Monday, April 24, 2017

"The onus lies on medical schools and healthcare bodies endorsing international electives to ensure that individuals are appropriately prepared..."

 2017 Apr 19. pii: S1743-9191(17)30331-X. doi: 10.1016/j.ijsu.2017.04.020. [Epub ahead of print]

Surgical volunteerism or voluntourism - Are we doing more harm than good?

Author information

1
NHS England, UK; London School of Hygiene and Tropical Medicine, UK. Electronic address: faheem.ahmed@doctors.org.uk.
2
Stanford Medical School, USA. Electronic address: madelinegrade@gmail.com.
3
Harvard Medical School, USA. Electronic address: carl_malm@hms.harvard.edu.
4
Harvard Medical School, USA; London School of Hygiene and Tropical Medicine, UK. Electronic address: sophia_michelen@hms.harvard.edu.
5
St George's Hospital, UK. Electronic address: naeem.ahmed@nhs.net.

Abstract

The significant rise in the number of international health electives undertaken by medical students and doctors in the US, Canada and UK reflects acknowledgement of the inter-connected nature of these challenges to health systems and the drive to help solve them. However, the next generation of international volunteers often operate under a conflicting duality: whilst many of their role models have devoted their lives to global health following a similar volunteering experience, there are pervasive ethical problems associated with short-term global health work that must be identified and addressed to ensure positive outcomes for all parties involved. The general shortage of healthcare staff in resource-poor countries has significantly contributed to the disparities between need and provision.1 The majority of populations served by shortterm surgical volunteer trips are vulnerable communities; this raises ethical questions such as the lack of informed consent, use of unauthorised photos for marketing, and practicing new procedural techniques. 2 Whilst there exist various models that can be used to facilitate effective international health electives, there is a lack of stringent monitoring and enforcement both on the part of healthcare institutions deploying volunteers as well as recipient bodies in LMICS. Well-organised programmes prevent cases of 'poor care given to poor people' as medical students and doctors are expected to act in their patients' best interests as they would do in their home country.
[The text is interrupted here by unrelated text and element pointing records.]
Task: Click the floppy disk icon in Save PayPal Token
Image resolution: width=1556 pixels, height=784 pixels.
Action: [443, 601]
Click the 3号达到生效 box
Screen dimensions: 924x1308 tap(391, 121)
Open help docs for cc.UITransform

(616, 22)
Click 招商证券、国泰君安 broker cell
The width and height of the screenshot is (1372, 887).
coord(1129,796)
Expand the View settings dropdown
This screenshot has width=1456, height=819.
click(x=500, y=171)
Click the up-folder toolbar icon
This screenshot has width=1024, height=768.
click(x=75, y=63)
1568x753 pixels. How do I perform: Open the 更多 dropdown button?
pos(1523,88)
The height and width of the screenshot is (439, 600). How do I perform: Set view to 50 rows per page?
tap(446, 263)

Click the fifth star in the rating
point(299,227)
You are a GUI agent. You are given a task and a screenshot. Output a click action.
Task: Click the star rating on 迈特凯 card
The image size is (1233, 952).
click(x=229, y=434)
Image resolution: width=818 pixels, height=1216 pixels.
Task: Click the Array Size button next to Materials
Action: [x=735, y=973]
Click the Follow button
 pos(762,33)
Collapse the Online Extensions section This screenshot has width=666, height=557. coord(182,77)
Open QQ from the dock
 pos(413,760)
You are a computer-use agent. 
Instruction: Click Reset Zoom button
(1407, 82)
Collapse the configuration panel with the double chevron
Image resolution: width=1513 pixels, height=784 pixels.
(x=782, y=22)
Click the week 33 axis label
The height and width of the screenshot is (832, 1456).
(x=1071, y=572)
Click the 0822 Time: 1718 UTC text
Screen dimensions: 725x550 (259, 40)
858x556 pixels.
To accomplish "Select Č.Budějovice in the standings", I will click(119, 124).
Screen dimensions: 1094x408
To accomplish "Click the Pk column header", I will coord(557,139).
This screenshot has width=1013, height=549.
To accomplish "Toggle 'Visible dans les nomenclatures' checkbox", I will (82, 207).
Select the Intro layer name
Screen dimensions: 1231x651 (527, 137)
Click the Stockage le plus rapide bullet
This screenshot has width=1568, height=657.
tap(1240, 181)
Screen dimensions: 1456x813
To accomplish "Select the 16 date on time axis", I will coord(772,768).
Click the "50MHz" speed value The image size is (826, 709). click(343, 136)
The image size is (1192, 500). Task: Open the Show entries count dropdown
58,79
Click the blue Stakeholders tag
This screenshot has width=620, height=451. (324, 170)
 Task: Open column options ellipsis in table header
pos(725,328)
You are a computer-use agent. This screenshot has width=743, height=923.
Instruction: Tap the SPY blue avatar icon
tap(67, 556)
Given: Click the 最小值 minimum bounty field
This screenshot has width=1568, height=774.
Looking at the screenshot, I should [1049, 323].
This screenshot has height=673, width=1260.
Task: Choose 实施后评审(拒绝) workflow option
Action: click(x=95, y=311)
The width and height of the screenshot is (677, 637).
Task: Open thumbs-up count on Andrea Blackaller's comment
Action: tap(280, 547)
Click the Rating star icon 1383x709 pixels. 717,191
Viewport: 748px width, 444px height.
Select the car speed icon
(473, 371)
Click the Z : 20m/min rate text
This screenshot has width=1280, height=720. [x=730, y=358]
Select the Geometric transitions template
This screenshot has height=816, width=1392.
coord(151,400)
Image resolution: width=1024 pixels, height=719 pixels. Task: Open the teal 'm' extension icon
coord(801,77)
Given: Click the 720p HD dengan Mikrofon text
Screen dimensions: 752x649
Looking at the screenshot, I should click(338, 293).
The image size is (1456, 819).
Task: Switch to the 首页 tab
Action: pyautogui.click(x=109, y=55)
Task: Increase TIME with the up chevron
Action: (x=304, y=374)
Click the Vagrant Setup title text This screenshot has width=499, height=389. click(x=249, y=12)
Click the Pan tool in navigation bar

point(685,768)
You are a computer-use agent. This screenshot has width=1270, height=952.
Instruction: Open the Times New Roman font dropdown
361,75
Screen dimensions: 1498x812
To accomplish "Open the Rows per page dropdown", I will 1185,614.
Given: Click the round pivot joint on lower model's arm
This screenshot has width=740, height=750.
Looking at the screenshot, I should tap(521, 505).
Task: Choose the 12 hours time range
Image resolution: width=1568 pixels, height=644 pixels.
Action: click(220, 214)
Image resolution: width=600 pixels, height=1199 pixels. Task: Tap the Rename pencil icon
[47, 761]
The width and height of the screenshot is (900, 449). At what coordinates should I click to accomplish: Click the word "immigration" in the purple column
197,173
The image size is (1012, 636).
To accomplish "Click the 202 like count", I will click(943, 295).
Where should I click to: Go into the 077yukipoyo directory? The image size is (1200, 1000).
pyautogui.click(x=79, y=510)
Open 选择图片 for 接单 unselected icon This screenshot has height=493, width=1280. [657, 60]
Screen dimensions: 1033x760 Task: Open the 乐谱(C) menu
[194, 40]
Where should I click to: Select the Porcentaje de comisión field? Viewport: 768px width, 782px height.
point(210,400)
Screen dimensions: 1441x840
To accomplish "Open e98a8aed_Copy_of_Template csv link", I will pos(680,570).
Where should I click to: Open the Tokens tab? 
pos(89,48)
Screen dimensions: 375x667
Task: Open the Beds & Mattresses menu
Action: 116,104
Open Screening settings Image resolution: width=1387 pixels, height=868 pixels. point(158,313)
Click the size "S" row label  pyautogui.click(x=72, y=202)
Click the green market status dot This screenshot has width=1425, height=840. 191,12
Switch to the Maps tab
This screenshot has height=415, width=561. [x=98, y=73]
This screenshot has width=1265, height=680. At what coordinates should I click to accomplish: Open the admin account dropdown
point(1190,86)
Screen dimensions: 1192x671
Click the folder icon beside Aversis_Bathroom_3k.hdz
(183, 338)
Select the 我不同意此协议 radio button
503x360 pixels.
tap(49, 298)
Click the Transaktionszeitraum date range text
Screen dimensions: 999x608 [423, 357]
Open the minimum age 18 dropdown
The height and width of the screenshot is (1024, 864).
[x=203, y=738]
As clinician interest in global health projects continue to rise, too-common trainee naivety - while rooted in goodwill - must be supplanted by adequate training, ethical coherence, and cultural fluency. The onus lies on medical schools and healthcare bodies endorsing international electives to ensure that individuals are appropriately prepared and only travel through programmes that are able to demonstrate that they meet the necessary requirements and follow guidelines to avoid doing more harm than good.